--- START ---

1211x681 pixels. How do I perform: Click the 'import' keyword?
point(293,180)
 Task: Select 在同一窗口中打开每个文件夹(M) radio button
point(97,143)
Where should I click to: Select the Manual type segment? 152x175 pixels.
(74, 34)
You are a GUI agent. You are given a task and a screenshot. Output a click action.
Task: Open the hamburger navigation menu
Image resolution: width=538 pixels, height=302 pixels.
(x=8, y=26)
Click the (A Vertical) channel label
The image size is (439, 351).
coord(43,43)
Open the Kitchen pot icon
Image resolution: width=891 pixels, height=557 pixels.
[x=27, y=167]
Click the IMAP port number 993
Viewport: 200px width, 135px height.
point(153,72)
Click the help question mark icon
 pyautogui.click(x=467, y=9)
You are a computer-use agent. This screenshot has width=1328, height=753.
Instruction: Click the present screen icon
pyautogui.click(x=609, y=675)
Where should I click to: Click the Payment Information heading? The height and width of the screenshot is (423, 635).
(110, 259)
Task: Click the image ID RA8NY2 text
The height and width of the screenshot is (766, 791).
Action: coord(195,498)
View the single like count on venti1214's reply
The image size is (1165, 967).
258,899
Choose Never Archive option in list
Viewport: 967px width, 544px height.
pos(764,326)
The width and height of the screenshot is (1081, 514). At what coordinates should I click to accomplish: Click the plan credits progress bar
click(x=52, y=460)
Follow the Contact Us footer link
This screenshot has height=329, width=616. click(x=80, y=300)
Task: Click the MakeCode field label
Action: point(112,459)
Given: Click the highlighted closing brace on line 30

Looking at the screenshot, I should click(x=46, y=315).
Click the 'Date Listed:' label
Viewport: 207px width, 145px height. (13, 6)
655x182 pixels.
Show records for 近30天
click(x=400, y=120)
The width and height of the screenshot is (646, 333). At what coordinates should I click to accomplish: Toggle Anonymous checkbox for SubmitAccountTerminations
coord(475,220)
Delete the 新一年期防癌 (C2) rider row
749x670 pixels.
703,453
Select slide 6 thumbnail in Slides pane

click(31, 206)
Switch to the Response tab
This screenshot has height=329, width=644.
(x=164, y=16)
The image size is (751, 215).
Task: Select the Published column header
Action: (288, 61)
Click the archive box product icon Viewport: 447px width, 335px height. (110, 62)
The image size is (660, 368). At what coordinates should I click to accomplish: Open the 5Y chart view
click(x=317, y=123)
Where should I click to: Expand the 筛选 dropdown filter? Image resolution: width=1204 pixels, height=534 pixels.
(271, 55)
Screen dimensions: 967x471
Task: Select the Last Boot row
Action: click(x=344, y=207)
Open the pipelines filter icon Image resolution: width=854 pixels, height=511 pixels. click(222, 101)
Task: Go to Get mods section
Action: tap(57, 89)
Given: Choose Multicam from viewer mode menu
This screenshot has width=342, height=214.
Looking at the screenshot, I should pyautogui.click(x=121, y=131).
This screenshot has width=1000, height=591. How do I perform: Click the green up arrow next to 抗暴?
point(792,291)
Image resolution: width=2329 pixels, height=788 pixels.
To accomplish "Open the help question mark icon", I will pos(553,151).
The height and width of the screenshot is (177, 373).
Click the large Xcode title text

--- END ---

_Task instructions:_
Could you set down, exactly as written, the lines above between the one holding "Where should I click to: Click" and the one holding "Click the archive", inclusive, and nothing more?

_Answer area:_
Where should I click to: Click the Payment Information heading? The height and width of the screenshot is (423, 635).
(110, 259)
Task: Click the image ID RA8NY2 text
The height and width of the screenshot is (766, 791).
Action: coord(195,498)
View the single like count on venti1214's reply
The image size is (1165, 967).
258,899
Choose Never Archive option in list
Viewport: 967px width, 544px height.
pos(764,326)
The width and height of the screenshot is (1081, 514). At what coordinates should I click to accomplish: Click the plan credits progress bar
click(x=52, y=460)
Follow the Contact Us footer link
This screenshot has height=329, width=616. click(x=80, y=300)
Task: Click the MakeCode field label
Action: point(112,459)
Given: Click the highlighted closing brace on line 30

Looking at the screenshot, I should click(x=46, y=315).
Click the 'Date Listed:' label
Viewport: 207px width, 145px height. (13, 6)
655x182 pixels.
Show records for 近30天
click(x=400, y=120)
The width and height of the screenshot is (646, 333). At what coordinates should I click to accomplish: Toggle Anonymous checkbox for SubmitAccountTerminations
coord(475,220)
Delete the 新一年期防癌 (C2) rider row
749x670 pixels.
703,453
Select slide 6 thumbnail in Slides pane

click(31, 206)
Switch to the Response tab
This screenshot has height=329, width=644.
(x=164, y=16)
The image size is (751, 215).
Task: Select the Published column header
Action: (288, 61)
Click the archive box product icon Viewport: 447px width, 335px height. (110, 62)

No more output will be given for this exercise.